TASK INPUT Block Start
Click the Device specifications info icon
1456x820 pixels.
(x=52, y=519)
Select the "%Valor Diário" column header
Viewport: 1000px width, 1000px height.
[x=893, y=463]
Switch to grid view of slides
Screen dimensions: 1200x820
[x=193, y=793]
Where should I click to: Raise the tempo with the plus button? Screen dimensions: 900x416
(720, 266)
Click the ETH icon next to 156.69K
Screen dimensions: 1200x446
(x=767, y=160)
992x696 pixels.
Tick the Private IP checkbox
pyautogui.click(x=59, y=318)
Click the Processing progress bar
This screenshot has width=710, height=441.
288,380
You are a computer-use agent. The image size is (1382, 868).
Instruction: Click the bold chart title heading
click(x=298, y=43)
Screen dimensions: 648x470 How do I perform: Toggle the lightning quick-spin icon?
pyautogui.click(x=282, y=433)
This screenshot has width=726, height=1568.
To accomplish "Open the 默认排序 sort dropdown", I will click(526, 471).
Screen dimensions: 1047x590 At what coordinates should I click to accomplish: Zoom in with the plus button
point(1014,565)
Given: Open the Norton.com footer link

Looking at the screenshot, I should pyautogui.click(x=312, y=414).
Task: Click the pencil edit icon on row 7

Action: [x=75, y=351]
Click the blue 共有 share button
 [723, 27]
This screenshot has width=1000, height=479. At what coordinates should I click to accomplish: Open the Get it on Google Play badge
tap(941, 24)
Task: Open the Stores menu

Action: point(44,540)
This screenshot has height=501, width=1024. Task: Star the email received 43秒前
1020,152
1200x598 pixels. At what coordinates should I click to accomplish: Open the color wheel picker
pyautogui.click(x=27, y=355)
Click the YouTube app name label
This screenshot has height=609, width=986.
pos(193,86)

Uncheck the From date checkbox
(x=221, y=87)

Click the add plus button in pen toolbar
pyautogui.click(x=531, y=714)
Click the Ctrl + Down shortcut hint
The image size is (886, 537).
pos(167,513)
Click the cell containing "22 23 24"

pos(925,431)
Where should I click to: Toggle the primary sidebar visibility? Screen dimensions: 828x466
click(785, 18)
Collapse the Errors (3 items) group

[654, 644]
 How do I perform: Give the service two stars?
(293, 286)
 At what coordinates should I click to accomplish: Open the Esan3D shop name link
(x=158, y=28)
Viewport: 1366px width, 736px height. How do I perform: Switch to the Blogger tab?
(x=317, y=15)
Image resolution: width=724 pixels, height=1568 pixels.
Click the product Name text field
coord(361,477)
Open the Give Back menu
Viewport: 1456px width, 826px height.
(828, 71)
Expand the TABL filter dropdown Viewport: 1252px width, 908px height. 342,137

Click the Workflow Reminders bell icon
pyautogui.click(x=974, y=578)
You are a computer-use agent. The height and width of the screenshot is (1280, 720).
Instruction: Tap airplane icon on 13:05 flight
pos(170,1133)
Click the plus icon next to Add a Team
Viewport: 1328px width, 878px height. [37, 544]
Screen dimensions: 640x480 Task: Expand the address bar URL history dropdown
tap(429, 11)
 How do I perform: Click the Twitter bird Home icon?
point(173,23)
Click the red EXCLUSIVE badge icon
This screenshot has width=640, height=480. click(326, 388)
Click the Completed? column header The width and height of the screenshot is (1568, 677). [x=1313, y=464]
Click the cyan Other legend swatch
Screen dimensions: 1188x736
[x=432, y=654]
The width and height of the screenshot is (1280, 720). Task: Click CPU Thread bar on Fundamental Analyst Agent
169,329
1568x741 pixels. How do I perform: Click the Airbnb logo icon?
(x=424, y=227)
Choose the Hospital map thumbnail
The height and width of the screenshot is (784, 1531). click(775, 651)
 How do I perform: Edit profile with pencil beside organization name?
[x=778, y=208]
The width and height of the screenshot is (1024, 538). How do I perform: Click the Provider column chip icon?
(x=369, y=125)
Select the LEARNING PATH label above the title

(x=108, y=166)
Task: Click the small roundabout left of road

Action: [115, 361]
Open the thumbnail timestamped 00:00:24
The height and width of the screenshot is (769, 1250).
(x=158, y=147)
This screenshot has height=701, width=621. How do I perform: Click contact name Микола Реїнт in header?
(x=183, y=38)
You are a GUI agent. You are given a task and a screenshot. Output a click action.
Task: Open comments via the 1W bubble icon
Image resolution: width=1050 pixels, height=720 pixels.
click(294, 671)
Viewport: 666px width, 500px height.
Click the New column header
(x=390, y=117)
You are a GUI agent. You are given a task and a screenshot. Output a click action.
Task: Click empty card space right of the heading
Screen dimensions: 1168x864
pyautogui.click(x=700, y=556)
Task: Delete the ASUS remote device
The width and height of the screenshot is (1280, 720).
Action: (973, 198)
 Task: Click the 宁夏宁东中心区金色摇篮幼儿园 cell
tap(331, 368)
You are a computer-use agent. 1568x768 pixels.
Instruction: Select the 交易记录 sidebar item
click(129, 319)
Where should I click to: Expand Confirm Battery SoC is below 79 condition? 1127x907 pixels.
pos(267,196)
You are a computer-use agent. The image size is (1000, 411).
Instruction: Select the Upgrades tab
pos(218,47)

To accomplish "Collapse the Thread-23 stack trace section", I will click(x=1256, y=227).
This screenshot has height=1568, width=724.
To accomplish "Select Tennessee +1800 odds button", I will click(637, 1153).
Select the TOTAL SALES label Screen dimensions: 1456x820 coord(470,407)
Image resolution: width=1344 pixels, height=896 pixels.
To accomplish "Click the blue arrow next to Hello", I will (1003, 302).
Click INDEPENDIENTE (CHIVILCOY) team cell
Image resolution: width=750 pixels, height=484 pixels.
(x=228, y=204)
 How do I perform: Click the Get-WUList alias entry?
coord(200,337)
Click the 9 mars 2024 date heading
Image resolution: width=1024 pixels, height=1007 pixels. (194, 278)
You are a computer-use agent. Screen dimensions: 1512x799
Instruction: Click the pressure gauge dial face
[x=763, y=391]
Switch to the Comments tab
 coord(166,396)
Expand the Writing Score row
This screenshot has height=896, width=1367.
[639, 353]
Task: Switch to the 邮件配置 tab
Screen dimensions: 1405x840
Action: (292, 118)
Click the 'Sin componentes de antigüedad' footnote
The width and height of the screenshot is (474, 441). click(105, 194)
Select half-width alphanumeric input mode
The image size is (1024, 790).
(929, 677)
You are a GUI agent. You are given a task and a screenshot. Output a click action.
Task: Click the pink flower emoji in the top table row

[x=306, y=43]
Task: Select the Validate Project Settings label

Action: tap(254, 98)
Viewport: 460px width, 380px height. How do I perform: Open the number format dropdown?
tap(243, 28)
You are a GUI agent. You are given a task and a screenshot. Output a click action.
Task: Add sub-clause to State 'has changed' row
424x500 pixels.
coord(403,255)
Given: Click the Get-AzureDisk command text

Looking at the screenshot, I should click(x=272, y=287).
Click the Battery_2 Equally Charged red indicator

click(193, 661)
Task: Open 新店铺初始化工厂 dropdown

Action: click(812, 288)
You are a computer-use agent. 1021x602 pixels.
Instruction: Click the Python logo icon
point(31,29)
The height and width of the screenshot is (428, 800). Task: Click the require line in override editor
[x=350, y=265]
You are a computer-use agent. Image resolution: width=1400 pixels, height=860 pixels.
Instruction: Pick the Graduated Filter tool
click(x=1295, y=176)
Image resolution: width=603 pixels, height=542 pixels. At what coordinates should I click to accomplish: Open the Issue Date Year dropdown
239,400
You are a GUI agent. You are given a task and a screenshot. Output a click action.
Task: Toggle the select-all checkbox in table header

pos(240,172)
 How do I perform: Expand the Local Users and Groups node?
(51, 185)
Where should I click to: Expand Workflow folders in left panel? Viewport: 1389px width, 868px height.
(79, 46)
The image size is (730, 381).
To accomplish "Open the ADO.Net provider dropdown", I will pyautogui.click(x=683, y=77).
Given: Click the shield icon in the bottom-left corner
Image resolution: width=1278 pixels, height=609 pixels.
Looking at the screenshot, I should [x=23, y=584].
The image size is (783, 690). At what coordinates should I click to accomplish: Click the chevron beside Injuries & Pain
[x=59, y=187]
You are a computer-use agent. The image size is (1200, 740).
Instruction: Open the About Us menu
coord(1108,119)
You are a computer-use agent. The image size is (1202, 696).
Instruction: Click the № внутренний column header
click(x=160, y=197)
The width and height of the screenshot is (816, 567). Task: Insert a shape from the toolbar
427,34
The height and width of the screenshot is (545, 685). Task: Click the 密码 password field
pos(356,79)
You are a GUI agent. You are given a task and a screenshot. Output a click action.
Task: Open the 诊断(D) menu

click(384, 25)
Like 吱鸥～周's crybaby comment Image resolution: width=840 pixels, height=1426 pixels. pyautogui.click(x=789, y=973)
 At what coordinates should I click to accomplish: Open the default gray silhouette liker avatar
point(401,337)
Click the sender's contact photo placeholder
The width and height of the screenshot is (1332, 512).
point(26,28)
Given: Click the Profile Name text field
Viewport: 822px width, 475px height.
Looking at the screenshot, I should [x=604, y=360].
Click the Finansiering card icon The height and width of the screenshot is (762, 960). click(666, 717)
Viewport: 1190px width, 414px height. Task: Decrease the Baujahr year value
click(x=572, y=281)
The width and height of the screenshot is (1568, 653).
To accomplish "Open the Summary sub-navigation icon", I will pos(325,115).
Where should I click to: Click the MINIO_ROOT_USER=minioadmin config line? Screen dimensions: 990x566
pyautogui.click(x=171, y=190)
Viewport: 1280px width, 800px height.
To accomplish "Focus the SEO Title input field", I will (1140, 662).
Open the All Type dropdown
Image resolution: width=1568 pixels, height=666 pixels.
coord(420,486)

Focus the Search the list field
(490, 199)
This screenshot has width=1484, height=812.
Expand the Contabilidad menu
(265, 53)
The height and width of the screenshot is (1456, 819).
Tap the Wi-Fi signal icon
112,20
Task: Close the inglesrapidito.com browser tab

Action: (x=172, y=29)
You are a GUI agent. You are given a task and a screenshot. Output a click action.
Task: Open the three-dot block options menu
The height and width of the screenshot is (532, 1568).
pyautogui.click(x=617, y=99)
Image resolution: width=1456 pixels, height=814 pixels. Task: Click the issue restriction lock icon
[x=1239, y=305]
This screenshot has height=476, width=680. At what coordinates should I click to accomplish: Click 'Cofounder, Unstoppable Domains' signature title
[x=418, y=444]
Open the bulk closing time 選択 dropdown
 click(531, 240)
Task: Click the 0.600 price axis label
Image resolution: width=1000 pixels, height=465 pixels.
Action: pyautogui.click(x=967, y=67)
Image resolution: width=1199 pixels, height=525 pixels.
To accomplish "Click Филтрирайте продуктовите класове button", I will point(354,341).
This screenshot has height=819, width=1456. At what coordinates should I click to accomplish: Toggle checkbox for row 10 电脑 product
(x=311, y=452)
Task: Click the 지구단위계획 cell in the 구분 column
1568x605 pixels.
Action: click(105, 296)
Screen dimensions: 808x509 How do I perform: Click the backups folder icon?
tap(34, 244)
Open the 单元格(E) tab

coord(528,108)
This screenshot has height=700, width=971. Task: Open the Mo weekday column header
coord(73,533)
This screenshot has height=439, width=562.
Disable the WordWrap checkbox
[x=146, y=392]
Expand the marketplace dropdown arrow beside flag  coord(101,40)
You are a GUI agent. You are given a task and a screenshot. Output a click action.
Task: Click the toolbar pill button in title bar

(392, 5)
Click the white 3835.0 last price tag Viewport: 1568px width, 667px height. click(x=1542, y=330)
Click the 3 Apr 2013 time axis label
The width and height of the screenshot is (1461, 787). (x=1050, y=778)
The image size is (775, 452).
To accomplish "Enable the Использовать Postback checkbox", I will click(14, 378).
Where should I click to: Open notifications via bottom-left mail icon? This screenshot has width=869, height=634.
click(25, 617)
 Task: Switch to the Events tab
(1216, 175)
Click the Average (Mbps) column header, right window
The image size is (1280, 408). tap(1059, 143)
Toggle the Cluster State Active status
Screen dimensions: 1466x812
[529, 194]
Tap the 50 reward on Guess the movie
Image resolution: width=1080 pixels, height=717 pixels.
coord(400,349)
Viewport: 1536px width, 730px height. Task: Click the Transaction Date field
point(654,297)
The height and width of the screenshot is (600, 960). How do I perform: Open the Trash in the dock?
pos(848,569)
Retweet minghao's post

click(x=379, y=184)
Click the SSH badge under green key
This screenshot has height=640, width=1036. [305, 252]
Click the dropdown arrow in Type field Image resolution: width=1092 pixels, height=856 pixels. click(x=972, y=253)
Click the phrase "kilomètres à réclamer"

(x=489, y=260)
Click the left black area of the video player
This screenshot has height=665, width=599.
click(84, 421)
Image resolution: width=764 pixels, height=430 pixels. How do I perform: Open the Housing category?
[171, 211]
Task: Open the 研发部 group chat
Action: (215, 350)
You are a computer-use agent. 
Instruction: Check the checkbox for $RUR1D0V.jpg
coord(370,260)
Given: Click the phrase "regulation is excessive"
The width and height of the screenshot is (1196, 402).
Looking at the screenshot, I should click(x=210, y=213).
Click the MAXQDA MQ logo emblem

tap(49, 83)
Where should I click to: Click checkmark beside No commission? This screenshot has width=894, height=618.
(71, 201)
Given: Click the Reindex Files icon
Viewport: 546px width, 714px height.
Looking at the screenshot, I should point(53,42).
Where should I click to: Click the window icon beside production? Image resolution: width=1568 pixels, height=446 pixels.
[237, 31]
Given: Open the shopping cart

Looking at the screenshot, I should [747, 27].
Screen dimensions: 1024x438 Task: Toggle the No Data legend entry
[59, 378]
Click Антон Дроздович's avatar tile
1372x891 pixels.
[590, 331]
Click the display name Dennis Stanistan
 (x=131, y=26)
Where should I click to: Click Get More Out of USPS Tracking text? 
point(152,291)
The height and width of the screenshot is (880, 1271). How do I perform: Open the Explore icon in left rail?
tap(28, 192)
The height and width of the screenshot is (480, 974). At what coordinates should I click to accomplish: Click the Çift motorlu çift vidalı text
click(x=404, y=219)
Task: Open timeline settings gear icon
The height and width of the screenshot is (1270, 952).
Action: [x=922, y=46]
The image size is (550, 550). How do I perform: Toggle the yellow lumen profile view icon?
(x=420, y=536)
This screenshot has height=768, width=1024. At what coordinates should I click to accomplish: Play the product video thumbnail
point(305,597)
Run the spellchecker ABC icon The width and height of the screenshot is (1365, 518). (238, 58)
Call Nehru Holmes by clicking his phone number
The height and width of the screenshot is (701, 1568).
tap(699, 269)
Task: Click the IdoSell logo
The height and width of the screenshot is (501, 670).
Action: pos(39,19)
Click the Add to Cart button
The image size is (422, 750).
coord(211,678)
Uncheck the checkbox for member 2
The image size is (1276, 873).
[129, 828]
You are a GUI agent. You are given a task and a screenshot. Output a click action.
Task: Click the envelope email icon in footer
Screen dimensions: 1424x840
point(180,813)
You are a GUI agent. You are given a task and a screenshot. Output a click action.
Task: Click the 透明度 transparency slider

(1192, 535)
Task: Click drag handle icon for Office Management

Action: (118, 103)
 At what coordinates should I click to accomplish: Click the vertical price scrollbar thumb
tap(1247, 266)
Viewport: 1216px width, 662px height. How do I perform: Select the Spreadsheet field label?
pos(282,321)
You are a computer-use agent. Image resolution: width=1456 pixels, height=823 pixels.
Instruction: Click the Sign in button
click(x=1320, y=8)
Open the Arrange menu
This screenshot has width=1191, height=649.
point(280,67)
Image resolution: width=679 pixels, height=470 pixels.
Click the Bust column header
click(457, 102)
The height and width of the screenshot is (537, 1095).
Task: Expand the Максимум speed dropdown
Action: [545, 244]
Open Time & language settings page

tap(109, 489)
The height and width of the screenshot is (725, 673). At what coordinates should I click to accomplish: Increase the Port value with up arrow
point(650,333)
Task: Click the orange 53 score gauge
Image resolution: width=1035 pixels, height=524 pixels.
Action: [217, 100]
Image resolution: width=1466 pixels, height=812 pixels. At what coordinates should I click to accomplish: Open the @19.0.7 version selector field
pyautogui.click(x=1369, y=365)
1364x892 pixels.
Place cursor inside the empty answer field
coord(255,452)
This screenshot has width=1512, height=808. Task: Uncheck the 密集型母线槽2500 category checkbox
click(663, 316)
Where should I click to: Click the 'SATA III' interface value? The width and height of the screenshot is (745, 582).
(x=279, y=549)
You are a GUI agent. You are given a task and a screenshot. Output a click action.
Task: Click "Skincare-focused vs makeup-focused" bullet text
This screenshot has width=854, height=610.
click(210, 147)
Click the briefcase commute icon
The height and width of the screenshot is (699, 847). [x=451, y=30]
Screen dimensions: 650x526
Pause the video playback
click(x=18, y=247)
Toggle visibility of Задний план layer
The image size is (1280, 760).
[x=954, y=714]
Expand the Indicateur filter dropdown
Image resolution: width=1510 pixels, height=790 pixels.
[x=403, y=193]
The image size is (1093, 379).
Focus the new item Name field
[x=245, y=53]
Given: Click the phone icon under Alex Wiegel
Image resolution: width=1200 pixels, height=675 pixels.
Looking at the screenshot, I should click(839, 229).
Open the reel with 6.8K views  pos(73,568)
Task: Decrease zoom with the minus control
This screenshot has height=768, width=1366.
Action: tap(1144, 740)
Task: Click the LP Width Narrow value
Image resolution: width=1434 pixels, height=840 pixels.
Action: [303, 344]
TASK INPUT Block End
- **DESCRIPTION OF THE TASK**
I'd like the number of lines above that contain the word "card", and nothing besides that number.

- **ANSWER SECTION**
2